- **Task objective**
Output only the lines of the entries that follow, starting at the one with "Task: Click the VAN badge beside title" and running down to the one with "Select 監視 in the sidebar", both included and unchanged.

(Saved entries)
*** Block opens ***

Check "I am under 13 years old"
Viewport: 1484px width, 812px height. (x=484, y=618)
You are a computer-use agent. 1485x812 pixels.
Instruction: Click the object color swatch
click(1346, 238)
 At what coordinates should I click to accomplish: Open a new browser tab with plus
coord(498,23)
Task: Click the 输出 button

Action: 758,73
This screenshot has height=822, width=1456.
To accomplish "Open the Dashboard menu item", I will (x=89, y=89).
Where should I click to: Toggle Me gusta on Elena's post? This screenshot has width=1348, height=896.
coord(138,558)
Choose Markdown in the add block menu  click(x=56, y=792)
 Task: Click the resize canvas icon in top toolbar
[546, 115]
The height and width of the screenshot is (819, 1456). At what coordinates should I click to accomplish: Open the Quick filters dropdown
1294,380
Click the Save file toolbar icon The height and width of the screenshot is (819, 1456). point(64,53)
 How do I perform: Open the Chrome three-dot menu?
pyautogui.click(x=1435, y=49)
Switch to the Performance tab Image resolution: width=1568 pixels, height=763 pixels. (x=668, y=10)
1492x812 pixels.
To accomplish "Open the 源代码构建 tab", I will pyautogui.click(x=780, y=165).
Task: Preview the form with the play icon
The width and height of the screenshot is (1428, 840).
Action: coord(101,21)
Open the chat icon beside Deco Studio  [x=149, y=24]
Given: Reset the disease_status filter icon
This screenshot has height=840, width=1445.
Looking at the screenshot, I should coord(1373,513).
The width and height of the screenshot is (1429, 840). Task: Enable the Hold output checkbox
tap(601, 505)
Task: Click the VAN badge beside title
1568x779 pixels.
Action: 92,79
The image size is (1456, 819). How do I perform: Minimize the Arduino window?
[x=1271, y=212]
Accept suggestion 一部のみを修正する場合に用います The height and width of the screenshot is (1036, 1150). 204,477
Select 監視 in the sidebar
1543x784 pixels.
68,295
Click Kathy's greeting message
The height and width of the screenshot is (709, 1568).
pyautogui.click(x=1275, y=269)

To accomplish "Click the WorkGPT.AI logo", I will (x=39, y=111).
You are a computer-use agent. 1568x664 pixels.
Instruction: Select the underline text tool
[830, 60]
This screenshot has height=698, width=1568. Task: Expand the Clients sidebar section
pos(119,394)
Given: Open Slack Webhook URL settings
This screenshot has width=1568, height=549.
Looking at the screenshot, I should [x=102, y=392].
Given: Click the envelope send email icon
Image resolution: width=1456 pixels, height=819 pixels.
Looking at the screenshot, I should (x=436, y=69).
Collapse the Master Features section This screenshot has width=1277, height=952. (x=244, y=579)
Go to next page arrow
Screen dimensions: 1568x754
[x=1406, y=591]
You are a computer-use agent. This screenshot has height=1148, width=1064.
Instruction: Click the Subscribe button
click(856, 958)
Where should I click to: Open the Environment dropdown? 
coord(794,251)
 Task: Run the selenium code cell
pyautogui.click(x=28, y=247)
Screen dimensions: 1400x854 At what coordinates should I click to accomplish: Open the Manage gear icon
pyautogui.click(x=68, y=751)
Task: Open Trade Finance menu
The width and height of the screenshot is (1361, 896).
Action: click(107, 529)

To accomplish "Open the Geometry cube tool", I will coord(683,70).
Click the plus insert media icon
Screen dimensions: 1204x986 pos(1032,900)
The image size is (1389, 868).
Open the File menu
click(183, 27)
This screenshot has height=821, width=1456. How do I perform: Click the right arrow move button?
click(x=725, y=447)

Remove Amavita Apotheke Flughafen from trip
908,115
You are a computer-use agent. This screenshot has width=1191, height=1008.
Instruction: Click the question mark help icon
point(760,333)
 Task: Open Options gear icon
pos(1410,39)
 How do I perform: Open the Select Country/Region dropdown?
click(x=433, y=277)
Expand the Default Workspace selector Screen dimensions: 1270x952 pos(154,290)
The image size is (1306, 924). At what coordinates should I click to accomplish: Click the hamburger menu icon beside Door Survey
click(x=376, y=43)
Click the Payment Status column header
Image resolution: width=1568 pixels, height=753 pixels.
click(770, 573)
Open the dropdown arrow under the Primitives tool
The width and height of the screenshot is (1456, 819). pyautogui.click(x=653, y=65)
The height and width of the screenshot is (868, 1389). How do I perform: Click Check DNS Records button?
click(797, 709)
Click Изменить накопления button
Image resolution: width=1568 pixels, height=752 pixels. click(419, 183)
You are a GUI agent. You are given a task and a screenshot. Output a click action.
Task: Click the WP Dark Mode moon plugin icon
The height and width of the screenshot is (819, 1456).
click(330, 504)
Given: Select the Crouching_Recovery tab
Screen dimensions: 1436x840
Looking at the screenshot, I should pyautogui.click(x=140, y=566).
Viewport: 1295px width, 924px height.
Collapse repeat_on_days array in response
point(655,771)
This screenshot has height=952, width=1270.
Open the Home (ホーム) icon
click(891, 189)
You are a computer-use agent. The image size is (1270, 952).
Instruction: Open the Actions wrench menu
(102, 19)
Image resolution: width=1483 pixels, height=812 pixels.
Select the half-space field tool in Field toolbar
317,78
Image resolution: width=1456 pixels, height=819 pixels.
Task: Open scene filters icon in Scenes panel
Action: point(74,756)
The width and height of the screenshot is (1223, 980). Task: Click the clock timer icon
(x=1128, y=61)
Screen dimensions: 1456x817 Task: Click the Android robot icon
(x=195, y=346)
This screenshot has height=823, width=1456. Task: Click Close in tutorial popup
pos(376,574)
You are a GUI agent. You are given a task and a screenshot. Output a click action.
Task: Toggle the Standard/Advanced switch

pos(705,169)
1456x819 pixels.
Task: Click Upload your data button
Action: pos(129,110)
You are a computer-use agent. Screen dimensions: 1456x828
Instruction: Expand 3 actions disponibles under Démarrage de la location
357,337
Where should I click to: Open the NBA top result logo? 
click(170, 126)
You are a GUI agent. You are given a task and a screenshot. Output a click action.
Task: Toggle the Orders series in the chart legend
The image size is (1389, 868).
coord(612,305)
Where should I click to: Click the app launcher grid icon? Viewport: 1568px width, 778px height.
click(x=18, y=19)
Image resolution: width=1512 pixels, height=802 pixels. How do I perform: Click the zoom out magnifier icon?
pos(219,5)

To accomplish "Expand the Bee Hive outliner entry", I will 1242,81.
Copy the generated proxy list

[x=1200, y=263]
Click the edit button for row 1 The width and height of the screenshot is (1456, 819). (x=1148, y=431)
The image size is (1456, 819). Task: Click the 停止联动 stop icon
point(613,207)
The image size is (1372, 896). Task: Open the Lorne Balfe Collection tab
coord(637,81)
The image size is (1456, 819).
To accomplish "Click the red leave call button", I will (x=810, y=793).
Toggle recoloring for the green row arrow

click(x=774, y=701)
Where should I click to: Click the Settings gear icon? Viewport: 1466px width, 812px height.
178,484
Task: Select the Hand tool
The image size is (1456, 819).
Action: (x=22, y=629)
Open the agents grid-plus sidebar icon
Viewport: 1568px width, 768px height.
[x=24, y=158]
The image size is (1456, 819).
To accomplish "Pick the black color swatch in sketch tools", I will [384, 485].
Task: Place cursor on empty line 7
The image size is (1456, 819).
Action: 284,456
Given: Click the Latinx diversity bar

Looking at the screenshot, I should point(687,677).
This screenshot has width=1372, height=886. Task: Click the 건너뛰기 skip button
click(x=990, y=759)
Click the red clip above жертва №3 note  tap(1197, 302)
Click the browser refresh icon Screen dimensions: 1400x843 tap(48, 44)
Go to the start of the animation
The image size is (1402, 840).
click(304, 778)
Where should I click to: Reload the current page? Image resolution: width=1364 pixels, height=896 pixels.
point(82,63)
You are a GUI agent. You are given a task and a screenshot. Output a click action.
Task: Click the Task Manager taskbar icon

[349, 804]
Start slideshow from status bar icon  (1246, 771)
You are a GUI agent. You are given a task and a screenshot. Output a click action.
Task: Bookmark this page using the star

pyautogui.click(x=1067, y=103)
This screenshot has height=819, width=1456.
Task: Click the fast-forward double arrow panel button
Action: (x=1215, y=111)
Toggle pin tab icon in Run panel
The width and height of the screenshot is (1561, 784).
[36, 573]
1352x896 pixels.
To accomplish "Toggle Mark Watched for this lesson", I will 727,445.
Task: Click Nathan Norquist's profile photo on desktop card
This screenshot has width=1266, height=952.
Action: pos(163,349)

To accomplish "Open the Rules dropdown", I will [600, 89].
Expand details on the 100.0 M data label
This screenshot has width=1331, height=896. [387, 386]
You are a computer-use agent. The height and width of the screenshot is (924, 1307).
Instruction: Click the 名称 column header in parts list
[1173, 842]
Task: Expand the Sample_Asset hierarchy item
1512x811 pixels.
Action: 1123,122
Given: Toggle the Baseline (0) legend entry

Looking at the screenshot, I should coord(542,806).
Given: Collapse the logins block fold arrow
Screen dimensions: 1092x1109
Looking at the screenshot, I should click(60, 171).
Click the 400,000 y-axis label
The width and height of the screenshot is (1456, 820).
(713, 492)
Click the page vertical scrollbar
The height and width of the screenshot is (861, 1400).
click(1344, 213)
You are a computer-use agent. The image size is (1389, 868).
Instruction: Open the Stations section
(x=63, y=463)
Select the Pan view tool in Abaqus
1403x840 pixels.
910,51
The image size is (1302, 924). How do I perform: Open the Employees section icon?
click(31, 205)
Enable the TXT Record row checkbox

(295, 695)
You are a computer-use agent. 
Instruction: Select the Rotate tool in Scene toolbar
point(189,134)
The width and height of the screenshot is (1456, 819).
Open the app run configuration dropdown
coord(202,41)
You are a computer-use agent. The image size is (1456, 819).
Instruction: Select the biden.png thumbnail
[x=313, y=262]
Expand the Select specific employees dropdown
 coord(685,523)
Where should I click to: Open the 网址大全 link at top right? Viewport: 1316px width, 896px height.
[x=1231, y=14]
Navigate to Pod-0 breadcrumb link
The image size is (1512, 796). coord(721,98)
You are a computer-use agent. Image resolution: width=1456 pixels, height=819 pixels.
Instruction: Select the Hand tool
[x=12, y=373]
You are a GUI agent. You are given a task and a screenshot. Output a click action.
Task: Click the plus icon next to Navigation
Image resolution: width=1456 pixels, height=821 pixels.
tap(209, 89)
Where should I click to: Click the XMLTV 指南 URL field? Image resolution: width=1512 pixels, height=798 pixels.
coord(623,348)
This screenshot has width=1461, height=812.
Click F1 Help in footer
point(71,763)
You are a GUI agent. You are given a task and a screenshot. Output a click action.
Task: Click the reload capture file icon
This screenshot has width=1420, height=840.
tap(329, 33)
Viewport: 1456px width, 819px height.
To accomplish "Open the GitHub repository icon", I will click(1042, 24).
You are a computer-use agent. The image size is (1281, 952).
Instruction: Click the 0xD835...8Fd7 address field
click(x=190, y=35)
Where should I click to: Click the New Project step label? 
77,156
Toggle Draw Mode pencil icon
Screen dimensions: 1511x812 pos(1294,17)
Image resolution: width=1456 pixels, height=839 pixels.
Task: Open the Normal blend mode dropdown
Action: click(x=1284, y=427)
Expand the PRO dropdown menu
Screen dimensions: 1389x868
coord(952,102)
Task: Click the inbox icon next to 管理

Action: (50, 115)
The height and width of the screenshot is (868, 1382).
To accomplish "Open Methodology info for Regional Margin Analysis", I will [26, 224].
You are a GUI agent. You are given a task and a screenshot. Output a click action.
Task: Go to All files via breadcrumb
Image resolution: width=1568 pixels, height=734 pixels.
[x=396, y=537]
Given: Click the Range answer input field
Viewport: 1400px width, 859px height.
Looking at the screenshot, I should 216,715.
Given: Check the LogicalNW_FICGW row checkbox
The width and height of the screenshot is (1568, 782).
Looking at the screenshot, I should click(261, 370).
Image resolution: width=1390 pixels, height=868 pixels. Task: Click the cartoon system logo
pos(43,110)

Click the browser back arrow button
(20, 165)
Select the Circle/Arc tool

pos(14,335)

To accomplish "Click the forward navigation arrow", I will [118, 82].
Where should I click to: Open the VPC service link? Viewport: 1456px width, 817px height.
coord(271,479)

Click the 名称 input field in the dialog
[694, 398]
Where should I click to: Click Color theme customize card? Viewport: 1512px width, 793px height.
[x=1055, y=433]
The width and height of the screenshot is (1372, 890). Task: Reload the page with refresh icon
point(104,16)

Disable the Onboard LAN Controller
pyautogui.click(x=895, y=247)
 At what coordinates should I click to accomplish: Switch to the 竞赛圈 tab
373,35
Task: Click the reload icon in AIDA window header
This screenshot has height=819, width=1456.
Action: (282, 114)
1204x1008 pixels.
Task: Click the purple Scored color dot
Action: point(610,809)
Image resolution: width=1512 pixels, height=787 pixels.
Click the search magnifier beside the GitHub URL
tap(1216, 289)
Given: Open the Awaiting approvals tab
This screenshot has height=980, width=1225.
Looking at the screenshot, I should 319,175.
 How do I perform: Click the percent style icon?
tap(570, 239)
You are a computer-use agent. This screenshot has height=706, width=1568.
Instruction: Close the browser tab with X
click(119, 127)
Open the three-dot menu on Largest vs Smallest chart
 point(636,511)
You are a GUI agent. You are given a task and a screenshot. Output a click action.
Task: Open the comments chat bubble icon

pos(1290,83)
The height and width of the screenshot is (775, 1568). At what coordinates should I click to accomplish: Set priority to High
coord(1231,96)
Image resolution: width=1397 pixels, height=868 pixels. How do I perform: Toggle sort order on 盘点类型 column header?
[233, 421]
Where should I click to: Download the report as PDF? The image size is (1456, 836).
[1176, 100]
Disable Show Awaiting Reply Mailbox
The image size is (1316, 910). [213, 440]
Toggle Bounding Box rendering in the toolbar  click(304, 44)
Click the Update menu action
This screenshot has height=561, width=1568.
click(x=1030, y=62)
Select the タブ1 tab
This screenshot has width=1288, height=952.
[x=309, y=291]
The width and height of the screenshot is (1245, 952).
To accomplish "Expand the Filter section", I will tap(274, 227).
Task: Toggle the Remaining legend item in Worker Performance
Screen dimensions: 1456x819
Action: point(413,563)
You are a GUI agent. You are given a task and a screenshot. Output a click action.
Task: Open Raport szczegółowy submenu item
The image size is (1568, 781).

*** Block closes ***

- **Task result**
Task: Click the VAN badge beside title
1568x779 pixels.
Action: 92,79
The image size is (1456, 819). How do I perform: Minimize the Arduino window?
[x=1271, y=212]
Accept suggestion 一部のみを修正する場合に用います The height and width of the screenshot is (1036, 1150). 204,477
Select 監視 in the sidebar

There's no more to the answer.